3. **Integrating the second part (`t`):**
This one's easier! If you have `t` (which is `t^1`), to integrate it, you increase the power by 1 (so it becomes `t^2`) and then divide by the new power (divide by 2).
So, the integral of `t` is `(1/2) t^2`.

4. **Putting it together and adding the constant:**
When you integrate, there's always a 'constant' that could have been there, because when you find the 'speed' (derivative) of a number, it just disappears! So we add a `+ C` at the end to represent any number that could have been there.
So, for part a, the position `s` is `s = (3/2) e^(t^2) + (1/2) t^2 + C`.

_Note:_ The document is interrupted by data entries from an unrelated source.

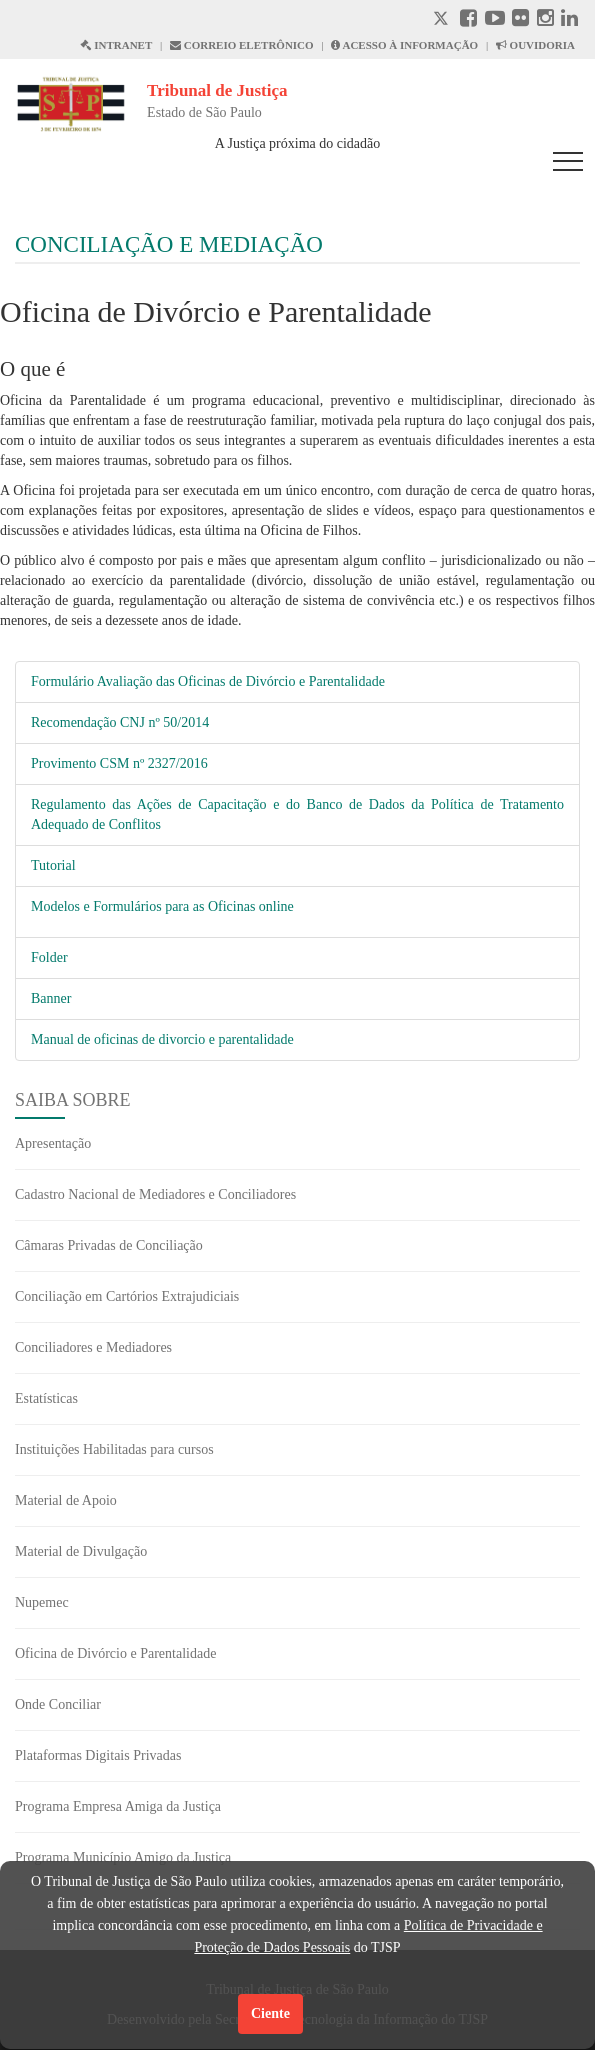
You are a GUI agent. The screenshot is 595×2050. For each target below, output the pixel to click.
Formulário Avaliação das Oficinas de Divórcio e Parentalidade (208, 681)
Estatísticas (46, 1398)
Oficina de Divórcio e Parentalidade (115, 1653)
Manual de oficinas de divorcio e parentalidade (162, 1039)
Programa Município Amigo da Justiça (123, 1857)
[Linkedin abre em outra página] (569, 20)
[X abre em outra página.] (443, 20)
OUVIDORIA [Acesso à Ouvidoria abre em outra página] (535, 45)
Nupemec (42, 1602)
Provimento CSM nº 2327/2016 (119, 763)
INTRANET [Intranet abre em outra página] (116, 45)
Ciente (270, 2013)
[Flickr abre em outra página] (520, 20)
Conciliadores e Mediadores (93, 1347)
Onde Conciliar (58, 1704)
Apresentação (53, 1143)
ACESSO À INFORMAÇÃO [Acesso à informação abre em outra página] (404, 45)
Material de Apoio (66, 1500)
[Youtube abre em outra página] (495, 20)
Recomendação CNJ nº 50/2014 (120, 722)
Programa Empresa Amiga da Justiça (118, 1806)
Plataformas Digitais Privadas (98, 1755)
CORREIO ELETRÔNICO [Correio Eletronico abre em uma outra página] (242, 45)
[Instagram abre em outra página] (545, 20)
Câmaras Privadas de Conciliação (109, 1245)
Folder (49, 957)
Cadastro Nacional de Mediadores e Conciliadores (155, 1194)
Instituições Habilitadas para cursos (114, 1449)
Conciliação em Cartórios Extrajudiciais (127, 1296)
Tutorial (53, 865)
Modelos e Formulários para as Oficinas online (162, 906)
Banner (51, 998)
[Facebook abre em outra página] (468, 20)
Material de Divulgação (81, 1551)
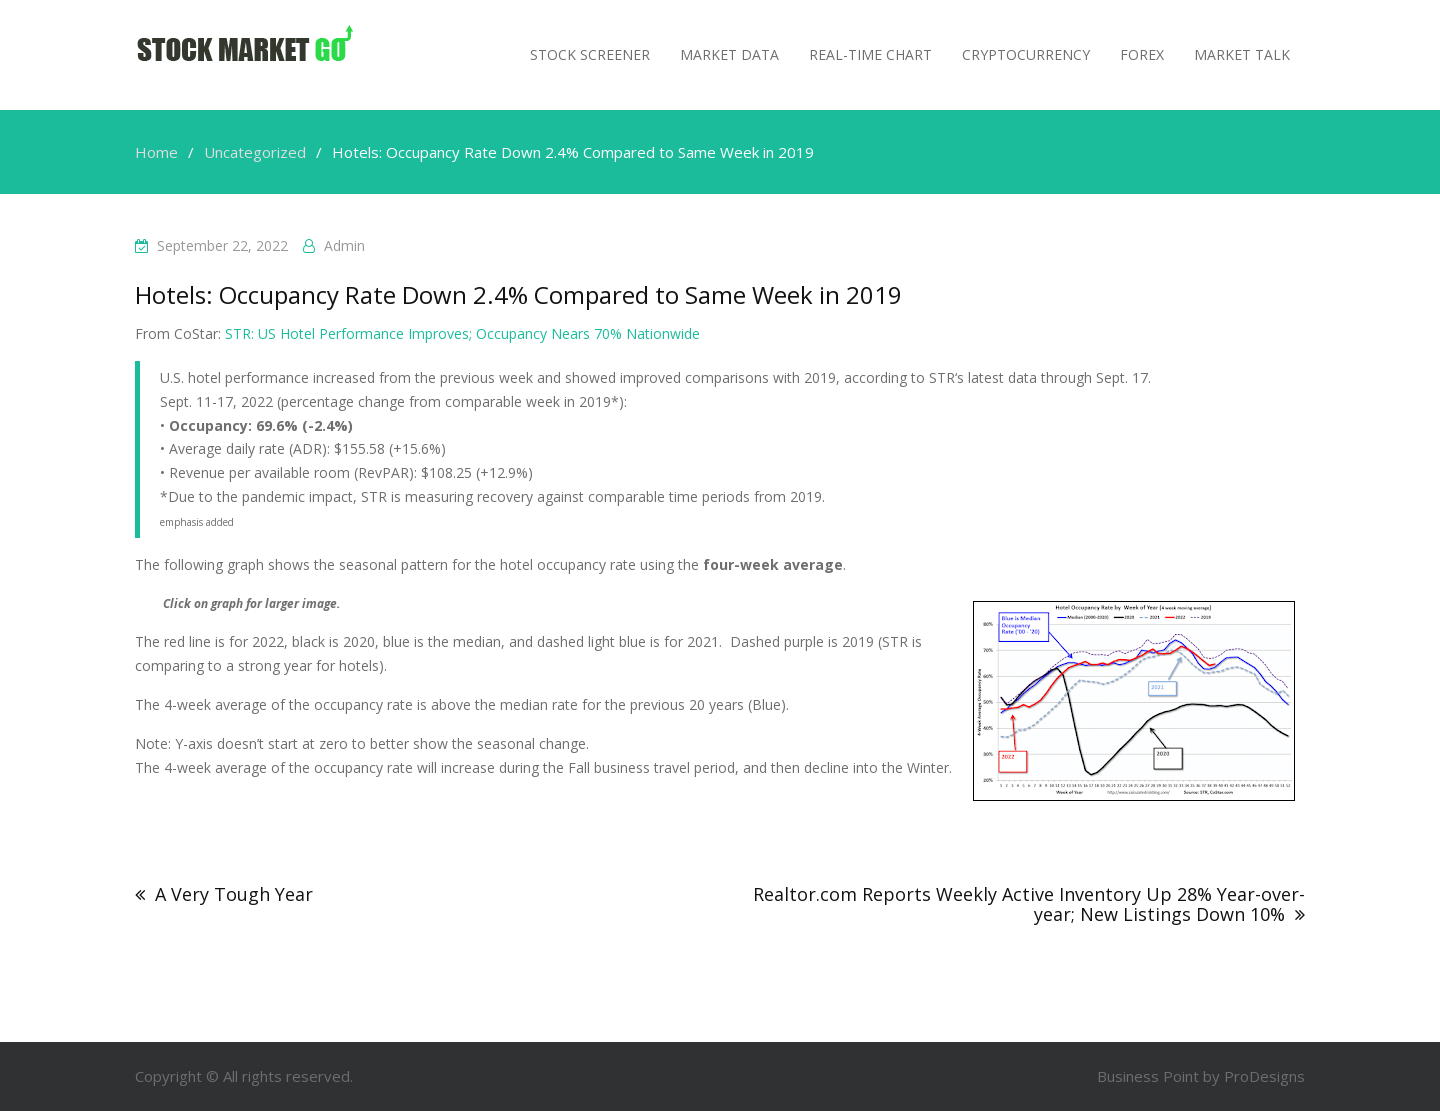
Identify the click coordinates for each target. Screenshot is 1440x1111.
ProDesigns (1264, 1076)
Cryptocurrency (1026, 54)
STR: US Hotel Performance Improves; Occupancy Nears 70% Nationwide (462, 333)
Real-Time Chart (870, 54)
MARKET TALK (1242, 54)
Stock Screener (590, 54)
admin (344, 245)
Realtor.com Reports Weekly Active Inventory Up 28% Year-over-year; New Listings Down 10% (1029, 904)
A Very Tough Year (234, 894)
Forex (1142, 54)
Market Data (729, 54)
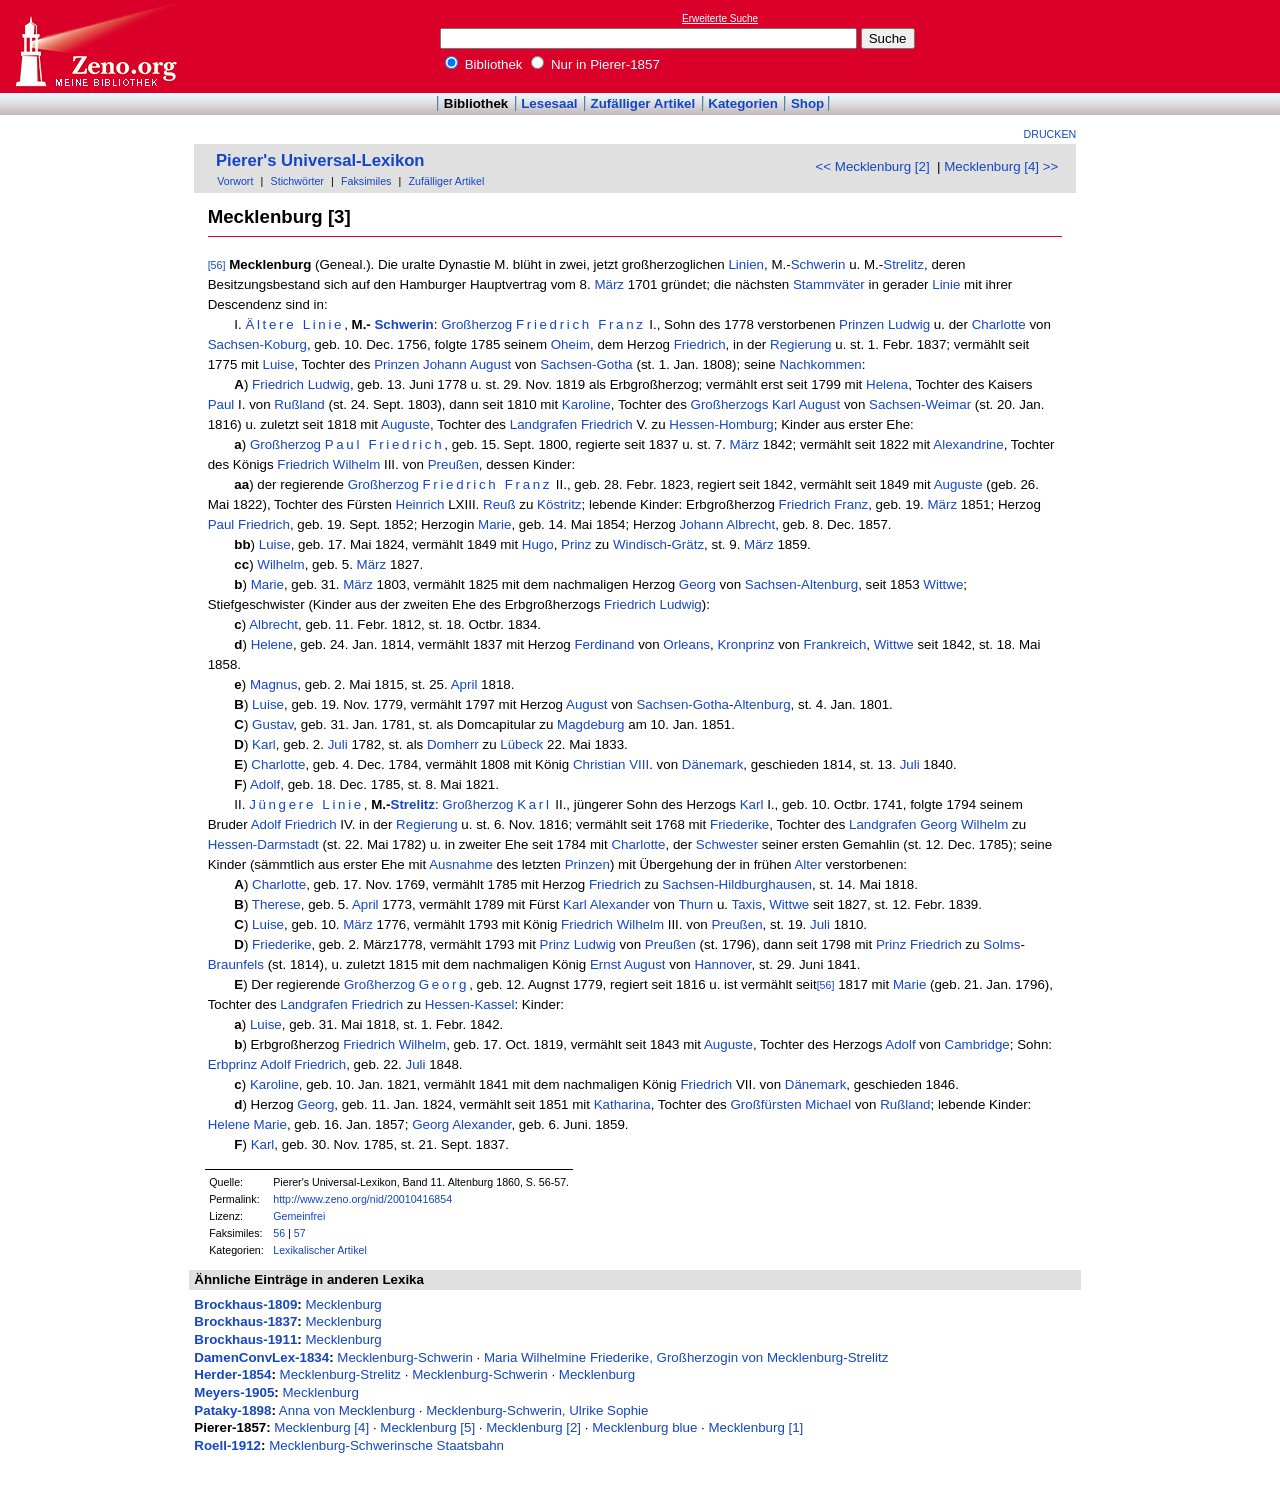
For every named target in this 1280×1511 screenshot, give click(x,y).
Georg (697, 584)
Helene (272, 644)
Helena (887, 384)
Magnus (273, 684)
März (609, 284)
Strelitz (903, 264)
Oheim (570, 344)
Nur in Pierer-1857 (595, 64)
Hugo (538, 544)
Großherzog (476, 324)
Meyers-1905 (234, 1392)
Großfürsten (765, 1104)
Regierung (801, 344)
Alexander (620, 904)
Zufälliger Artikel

**Part b: Finding the constant `C`**

1. **Using the given information:** The problem tells us that when time `t` is `0`, the position `s` is `3`. This is like knowing where you started!
Let's plug `t=0` and `s=3` into our equation:
`3 = (3/2) e^(0^2) + (1/2) (0)^2 + C`

2. **Simplifying and solving for `C`:**
* `0^2` is just `0`.
* `e^0` is `1` (anything to the power of 0 is 1!).
* `(1/2) * (0)^2` is `0`.
So the equation becomes:
`3 = (3/2) * 1 + 0 + C`
`3 = 3/2 + C`

To find `C`, we subtract `3/2` from `3`:
`C = 3 - 3/2`
To subtract, we can think of `3` as `6/2`.
`C = 6/2 - 3/2 = 3/2`.

3. **Writing the final expression for `s`:**
Now that we know `C = 3/2`, we can write the full expression for `s` without any unknown constants:
`s = (3/2) e^(t^2) + (1/2) t^2 + 3/2`.

And that's how we find the position `s`! It's like solving a puzzle where you have to go backwards and then find the missing starting piece!